Talvez seja o momento de revivê­la para que ela possa ser lida pelos que não acreditam que falam
uma língua singular e têm hábitos e crenças surpreendentemente naturais para si mas absurdas para os
outros. Sem a existência de língua, cultura e valores, ninguém morre de rir. Ou melhor, não há riso.
Corremos o risco de morrer de rir. Aliás todas as vezes que rimos, morremos mais um pouco. Agora,
rir de um delegado de polícia, de um general, de um governador, de um prefeitinho de merda, de um
professor, ou de qualquer pessoa importante, é um risco.
Quantas vezes você, leitor ou leitora, riu do seu pai? Aposto que você ri com mais facilidade de
senhora sua mãe e da gostosa da sua irmã do que do seu pai e do seu irmão idiota cujo sonho é ser
campeão mundial de surfe. Da empregada rimos a todo momento. Algumas são pagas para fazer parte
das comédias do nosso cotidiano nacional pós­escravocrata e definitivamente anti­igualitário. Quando o
Lula inventou um ministério quase do tamanho de uma pequena cidade, ele criou sem saber uma bela
piada. Mas, em vez de nos matar de rir, ela nos mata de vergonha.
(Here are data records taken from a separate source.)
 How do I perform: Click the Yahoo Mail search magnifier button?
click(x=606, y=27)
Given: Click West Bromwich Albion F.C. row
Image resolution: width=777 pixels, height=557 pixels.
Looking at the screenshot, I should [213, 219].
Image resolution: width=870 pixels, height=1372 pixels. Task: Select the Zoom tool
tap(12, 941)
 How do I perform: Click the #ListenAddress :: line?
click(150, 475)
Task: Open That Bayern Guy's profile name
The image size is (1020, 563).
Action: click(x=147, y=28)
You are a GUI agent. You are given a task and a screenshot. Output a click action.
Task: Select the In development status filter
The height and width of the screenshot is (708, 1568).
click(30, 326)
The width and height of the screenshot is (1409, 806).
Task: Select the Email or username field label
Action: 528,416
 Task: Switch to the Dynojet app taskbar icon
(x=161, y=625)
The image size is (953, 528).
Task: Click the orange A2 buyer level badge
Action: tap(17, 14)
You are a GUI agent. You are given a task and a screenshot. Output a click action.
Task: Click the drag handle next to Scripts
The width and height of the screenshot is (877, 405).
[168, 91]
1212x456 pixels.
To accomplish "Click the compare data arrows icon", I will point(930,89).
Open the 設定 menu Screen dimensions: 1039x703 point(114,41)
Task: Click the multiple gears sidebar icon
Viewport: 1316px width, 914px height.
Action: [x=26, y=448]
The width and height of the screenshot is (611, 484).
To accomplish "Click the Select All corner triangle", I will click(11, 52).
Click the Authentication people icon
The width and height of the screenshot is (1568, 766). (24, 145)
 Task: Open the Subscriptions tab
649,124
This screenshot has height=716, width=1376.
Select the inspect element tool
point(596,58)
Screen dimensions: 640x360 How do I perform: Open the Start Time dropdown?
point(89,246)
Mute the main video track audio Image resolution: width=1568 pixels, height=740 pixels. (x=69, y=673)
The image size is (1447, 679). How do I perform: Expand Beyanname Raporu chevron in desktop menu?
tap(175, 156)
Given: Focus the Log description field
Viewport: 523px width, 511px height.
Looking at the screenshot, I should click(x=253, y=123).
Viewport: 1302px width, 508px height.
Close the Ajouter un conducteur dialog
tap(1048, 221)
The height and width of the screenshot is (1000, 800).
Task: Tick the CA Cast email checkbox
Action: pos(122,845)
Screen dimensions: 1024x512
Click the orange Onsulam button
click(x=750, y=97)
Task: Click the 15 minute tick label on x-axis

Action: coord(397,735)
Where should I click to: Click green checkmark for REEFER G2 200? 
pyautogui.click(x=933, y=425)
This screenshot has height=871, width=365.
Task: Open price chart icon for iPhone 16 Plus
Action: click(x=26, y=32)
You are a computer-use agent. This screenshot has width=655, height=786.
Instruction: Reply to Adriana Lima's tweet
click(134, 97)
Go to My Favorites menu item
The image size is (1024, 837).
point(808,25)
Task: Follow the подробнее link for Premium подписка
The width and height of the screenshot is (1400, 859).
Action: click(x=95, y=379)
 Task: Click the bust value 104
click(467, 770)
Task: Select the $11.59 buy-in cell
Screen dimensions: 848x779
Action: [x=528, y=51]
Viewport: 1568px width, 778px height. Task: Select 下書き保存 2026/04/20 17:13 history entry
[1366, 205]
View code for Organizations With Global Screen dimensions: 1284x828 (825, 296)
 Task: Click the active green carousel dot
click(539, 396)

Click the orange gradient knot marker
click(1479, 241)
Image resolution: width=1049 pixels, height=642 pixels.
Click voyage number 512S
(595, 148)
Uma faceta importante da hipocrisia é não rir do pai, do padre, do rabino, do professor e dos
medalhões em geral, mesmo quando eles dizem a coisa mais gozada do mundo ou produzem algo
incompatível com seus papéis.
— Obrigado, meu filho, por você não ter rido de mim quando soltei aquele pum sem querer...
— Esquece, pai. Ainda bem que só eu sei e eu lhe prometo guardar o segredo (papai peidou) — para o
resto da minha vida.
Forever, repetiu sério em inglês — aquela língua que naquele tempo ainda dava alguma seriedade ao
mundo. — Brigado, filho. Não haviam passado cinco minutos, e o filho respeitoso já havia falado do
episódio para todo mundo, acrescentando ao pum paternal detalhes e minúcias de gargalhar.
— Você topa jantar comigo hoje à noite? — perguntou Fabio, pela quinta vez torcendo as mãos
suadas.
Marilena que estava lendo um jornal, focada na chamada crise hídrica, a mais nova do nosso amado
Brasil que caminha a passos de Pantagruel para a Crise Perfeita, jogou­ o no banco. Em seguida, olhou
para a cara assustada de Fabio e disse sorrindo, com o pensamento na declaração do ministro de Minas e
Energia:
— Suas chances são iguais às do racionamento de eletricidade: 17%!
— Maravilha! — Respondeu um exultante Fabio que, como todos os ministros e governadores, sabia
que o melhor era transformar os 17 em cem por cento.